- _TASK TO CARRY OUT_
Which lines in the records below contain the word "sidebar"? Copy each one.

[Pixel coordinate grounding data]
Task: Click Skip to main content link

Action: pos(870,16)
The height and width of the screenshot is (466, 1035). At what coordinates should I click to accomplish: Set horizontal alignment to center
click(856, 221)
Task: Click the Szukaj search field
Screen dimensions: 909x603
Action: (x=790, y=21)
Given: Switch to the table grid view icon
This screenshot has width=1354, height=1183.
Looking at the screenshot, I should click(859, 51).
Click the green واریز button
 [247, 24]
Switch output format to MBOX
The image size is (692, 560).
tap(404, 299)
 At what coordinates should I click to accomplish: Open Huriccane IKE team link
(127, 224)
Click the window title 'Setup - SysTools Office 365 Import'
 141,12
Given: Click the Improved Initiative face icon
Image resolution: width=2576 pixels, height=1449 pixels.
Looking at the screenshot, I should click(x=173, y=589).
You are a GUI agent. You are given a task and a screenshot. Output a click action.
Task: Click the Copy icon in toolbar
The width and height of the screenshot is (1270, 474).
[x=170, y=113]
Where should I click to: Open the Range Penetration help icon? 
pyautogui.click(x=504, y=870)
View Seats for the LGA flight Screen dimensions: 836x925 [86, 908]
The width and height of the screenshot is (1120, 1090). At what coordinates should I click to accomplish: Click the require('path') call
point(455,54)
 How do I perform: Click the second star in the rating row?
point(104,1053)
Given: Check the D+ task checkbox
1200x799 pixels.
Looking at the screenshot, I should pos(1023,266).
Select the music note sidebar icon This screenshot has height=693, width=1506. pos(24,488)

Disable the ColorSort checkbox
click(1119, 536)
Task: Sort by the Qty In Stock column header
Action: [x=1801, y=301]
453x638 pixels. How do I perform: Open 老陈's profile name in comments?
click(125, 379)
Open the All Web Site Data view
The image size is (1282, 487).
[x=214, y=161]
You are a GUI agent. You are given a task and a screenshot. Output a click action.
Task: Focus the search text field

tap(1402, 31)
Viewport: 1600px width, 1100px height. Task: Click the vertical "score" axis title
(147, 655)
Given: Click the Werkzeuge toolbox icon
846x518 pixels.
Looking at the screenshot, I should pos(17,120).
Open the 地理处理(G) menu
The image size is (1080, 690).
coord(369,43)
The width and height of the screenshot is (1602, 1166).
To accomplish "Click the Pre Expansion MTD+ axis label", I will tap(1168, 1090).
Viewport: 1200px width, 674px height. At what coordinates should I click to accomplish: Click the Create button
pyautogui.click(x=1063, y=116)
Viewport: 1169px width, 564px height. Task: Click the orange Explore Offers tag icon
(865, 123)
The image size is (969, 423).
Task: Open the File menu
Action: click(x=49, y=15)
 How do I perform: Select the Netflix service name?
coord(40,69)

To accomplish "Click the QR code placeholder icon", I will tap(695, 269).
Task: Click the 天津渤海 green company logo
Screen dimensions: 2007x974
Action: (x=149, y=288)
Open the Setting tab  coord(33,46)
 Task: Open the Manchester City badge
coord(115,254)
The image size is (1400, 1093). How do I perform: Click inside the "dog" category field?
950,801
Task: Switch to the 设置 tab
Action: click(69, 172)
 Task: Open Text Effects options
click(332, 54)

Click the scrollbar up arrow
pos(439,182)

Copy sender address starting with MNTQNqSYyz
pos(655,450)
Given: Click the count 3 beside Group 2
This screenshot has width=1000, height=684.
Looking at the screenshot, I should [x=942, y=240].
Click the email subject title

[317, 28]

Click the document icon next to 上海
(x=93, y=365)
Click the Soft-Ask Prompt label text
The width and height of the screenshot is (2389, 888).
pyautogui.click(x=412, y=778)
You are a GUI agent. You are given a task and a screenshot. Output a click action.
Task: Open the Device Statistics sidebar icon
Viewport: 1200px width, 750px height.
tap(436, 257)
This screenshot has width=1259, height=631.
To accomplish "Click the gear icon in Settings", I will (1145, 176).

- _ANSWER SPACE_
Select the music note sidebar icon This screenshot has height=693, width=1506. pos(24,488)
Task: Open the Device Statistics sidebar icon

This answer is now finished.